Task ▸ Down to the last line, repeat the entries exactly.

Dataset records ▸
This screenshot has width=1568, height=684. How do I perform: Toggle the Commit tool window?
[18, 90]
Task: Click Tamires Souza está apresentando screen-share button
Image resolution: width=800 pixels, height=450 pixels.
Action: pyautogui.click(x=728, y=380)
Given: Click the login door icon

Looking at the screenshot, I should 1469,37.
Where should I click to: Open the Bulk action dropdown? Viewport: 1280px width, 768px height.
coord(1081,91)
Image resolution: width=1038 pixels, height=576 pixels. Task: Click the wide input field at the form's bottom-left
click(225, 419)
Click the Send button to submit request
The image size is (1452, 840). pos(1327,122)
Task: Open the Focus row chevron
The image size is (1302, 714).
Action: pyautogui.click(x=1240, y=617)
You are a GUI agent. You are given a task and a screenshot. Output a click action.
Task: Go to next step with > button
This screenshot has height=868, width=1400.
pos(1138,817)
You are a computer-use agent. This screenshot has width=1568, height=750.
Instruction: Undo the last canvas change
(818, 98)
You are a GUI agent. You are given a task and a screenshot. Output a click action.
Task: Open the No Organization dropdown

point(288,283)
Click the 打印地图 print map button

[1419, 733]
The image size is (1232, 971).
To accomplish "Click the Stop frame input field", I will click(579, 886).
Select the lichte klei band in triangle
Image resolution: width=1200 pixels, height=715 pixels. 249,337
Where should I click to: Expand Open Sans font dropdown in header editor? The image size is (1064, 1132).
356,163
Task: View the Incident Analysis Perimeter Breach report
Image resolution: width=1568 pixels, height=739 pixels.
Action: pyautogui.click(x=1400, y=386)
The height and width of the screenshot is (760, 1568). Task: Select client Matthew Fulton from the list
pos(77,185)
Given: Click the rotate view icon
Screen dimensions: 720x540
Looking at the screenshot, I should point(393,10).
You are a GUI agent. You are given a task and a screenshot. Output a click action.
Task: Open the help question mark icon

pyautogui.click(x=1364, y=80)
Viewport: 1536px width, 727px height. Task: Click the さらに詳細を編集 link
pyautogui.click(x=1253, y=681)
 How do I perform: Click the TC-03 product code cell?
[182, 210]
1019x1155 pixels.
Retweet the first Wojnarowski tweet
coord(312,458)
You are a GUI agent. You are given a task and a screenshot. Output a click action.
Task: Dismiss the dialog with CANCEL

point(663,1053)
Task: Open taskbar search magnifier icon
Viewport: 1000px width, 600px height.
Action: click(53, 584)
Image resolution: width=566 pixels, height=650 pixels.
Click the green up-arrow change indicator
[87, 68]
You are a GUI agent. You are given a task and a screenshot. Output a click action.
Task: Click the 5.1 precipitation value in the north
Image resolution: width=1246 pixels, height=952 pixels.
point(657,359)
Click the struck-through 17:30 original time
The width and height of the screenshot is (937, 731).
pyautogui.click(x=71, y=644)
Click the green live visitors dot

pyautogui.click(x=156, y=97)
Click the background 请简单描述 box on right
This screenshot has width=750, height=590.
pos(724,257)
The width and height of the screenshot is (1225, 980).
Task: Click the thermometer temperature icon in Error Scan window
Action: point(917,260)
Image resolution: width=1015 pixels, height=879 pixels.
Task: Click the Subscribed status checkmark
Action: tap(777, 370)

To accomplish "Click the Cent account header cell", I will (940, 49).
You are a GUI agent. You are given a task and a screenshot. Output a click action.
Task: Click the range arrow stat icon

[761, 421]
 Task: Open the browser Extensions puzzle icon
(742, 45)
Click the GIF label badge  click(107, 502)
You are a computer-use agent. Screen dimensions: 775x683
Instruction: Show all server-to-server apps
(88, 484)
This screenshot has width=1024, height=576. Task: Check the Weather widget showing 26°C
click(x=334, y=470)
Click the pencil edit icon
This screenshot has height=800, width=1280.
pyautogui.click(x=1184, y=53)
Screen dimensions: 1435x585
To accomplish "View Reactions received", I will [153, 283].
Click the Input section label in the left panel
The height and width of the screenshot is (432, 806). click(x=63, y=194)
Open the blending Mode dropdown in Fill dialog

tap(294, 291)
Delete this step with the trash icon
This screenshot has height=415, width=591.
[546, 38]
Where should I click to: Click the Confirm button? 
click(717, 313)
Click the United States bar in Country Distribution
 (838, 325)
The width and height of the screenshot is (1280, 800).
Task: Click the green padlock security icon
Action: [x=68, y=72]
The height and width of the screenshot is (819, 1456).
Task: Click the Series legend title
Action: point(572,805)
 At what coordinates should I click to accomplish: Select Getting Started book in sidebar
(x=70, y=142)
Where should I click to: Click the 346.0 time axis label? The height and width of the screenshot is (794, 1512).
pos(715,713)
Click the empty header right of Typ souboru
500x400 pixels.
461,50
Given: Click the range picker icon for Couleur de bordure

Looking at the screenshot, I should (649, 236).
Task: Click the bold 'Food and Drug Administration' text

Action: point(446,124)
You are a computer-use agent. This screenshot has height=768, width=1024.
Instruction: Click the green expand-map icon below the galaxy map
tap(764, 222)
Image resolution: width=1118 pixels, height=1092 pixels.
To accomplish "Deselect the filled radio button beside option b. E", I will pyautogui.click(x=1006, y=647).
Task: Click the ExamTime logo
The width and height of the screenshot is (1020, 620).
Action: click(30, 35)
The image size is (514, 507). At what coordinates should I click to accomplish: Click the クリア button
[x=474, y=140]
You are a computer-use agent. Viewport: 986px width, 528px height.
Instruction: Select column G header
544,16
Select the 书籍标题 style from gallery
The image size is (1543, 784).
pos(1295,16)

Result of the task ▸
This screenshot has width=1568, height=684. How do I perform: Toggle the Commit tool window?
[18, 90]
Task: Click Tamires Souza está apresentando screen-share button
Image resolution: width=800 pixels, height=450 pixels.
Action: pyautogui.click(x=728, y=380)
Given: Click the login door icon

Looking at the screenshot, I should 1469,37.
Where should I click to: Open the Bulk action dropdown? Viewport: 1280px width, 768px height.
coord(1081,91)
Image resolution: width=1038 pixels, height=576 pixels. Task: Click the wide input field at the form's bottom-left
click(225, 419)
Click the Send button to submit request
The image size is (1452, 840). pos(1327,122)
Task: Open the Focus row chevron
The image size is (1302, 714).
Action: pyautogui.click(x=1240, y=617)
You are a GUI agent. You are given a task and a screenshot. Output a click action.
Task: Go to next step with > button
This screenshot has height=868, width=1400.
pos(1138,817)
You are a computer-use agent. This screenshot has width=1568, height=750.
Instruction: Undo the last canvas change
(818, 98)
You are a GUI agent. You are given a task and a screenshot. Output a click action.
Task: Open the No Organization dropdown

point(288,283)
Click the 打印地图 print map button

[1419, 733]
The image size is (1232, 971).
To accomplish "Click the Stop frame input field", I will click(579, 886).
Select the lichte klei band in triangle
Image resolution: width=1200 pixels, height=715 pixels. 249,337
Where should I click to: Expand Open Sans font dropdown in header editor? The image size is (1064, 1132).
356,163
Task: View the Incident Analysis Perimeter Breach report
Image resolution: width=1568 pixels, height=739 pixels.
Action: pyautogui.click(x=1400, y=386)
The height and width of the screenshot is (760, 1568). Task: Select client Matthew Fulton from the list
pos(77,185)
Given: Click the rotate view icon
Screen dimensions: 720x540
Looking at the screenshot, I should point(393,10).
You are a GUI agent. You are given a task and a screenshot. Output a click action.
Task: Open the help question mark icon

pyautogui.click(x=1364, y=80)
Viewport: 1536px width, 727px height. Task: Click the さらに詳細を編集 link
pyautogui.click(x=1253, y=681)
 How do I perform: Click the TC-03 product code cell?
[182, 210]
1019x1155 pixels.
Retweet the first Wojnarowski tweet
coord(312,458)
You are a GUI agent. You are given a task and a screenshot. Output a click action.
Task: Dismiss the dialog with CANCEL

point(663,1053)
Task: Open taskbar search magnifier icon
Viewport: 1000px width, 600px height.
Action: click(53, 584)
Image resolution: width=566 pixels, height=650 pixels.
Click the green up-arrow change indicator
[87, 68]
You are a GUI agent. You are given a task and a screenshot. Output a click action.
Task: Click the 5.1 precipitation value in the north
Image resolution: width=1246 pixels, height=952 pixels.
point(657,359)
Click the struck-through 17:30 original time
The width and height of the screenshot is (937, 731).
pyautogui.click(x=71, y=644)
Click the green live visitors dot

pyautogui.click(x=156, y=97)
Click the background 请简单描述 box on right
This screenshot has width=750, height=590.
pos(724,257)
The width and height of the screenshot is (1225, 980).
Task: Click the thermometer temperature icon in Error Scan window
Action: point(917,260)
Image resolution: width=1015 pixels, height=879 pixels.
Task: Click the Subscribed status checkmark
Action: tap(777, 370)

To accomplish "Click the Cent account header cell", I will (940, 49).
You are a GUI agent. You are given a task and a screenshot. Output a click action.
Task: Click the range arrow stat icon

[761, 421]
 Task: Open the browser Extensions puzzle icon
(742, 45)
Click the GIF label badge  click(107, 502)
You are a computer-use agent. Screen dimensions: 775x683
Instruction: Show all server-to-server apps
(88, 484)
This screenshot has width=1024, height=576. Task: Check the Weather widget showing 26°C
click(x=334, y=470)
Click the pencil edit icon
This screenshot has height=800, width=1280.
pyautogui.click(x=1184, y=53)
Screen dimensions: 1435x585
To accomplish "View Reactions received", I will [153, 283].
Click the Input section label in the left panel
The height and width of the screenshot is (432, 806). click(x=63, y=194)
Open the blending Mode dropdown in Fill dialog

tap(294, 291)
Delete this step with the trash icon
This screenshot has height=415, width=591.
[546, 38]
Where should I click to: Click the Confirm button? 
click(717, 313)
Click the United States bar in Country Distribution
 (838, 325)
The width and height of the screenshot is (1280, 800).
Task: Click the green padlock security icon
Action: [x=68, y=72]
The height and width of the screenshot is (819, 1456).
Task: Click the Series legend title
Action: point(572,805)
 At what coordinates should I click to accomplish: Select Getting Started book in sidebar
(x=70, y=142)
Where should I click to: Click the 346.0 time axis label? The height and width of the screenshot is (794, 1512).
pos(715,713)
Click the empty header right of Typ souboru
500x400 pixels.
461,50
Given: Click the range picker icon for Couleur de bordure

Looking at the screenshot, I should (649, 236).
Task: Click the bold 'Food and Drug Administration' text

Action: point(446,124)
You are a computer-use agent. This screenshot has height=768, width=1024.
Instruction: Click the green expand-map icon below the galaxy map
tap(764, 222)
Image resolution: width=1118 pixels, height=1092 pixels.
To accomplish "Deselect the filled radio button beside option b. E", I will pyautogui.click(x=1006, y=647).
Task: Click the ExamTime logo
The width and height of the screenshot is (1020, 620).
Action: click(30, 35)
The image size is (514, 507). At what coordinates should I click to accomplish: Click the クリア button
[x=474, y=140]
You are a computer-use agent. Viewport: 986px width, 528px height.
Instruction: Select column G header
544,16
Select the 书籍标题 style from gallery
The image size is (1543, 784).
pos(1295,16)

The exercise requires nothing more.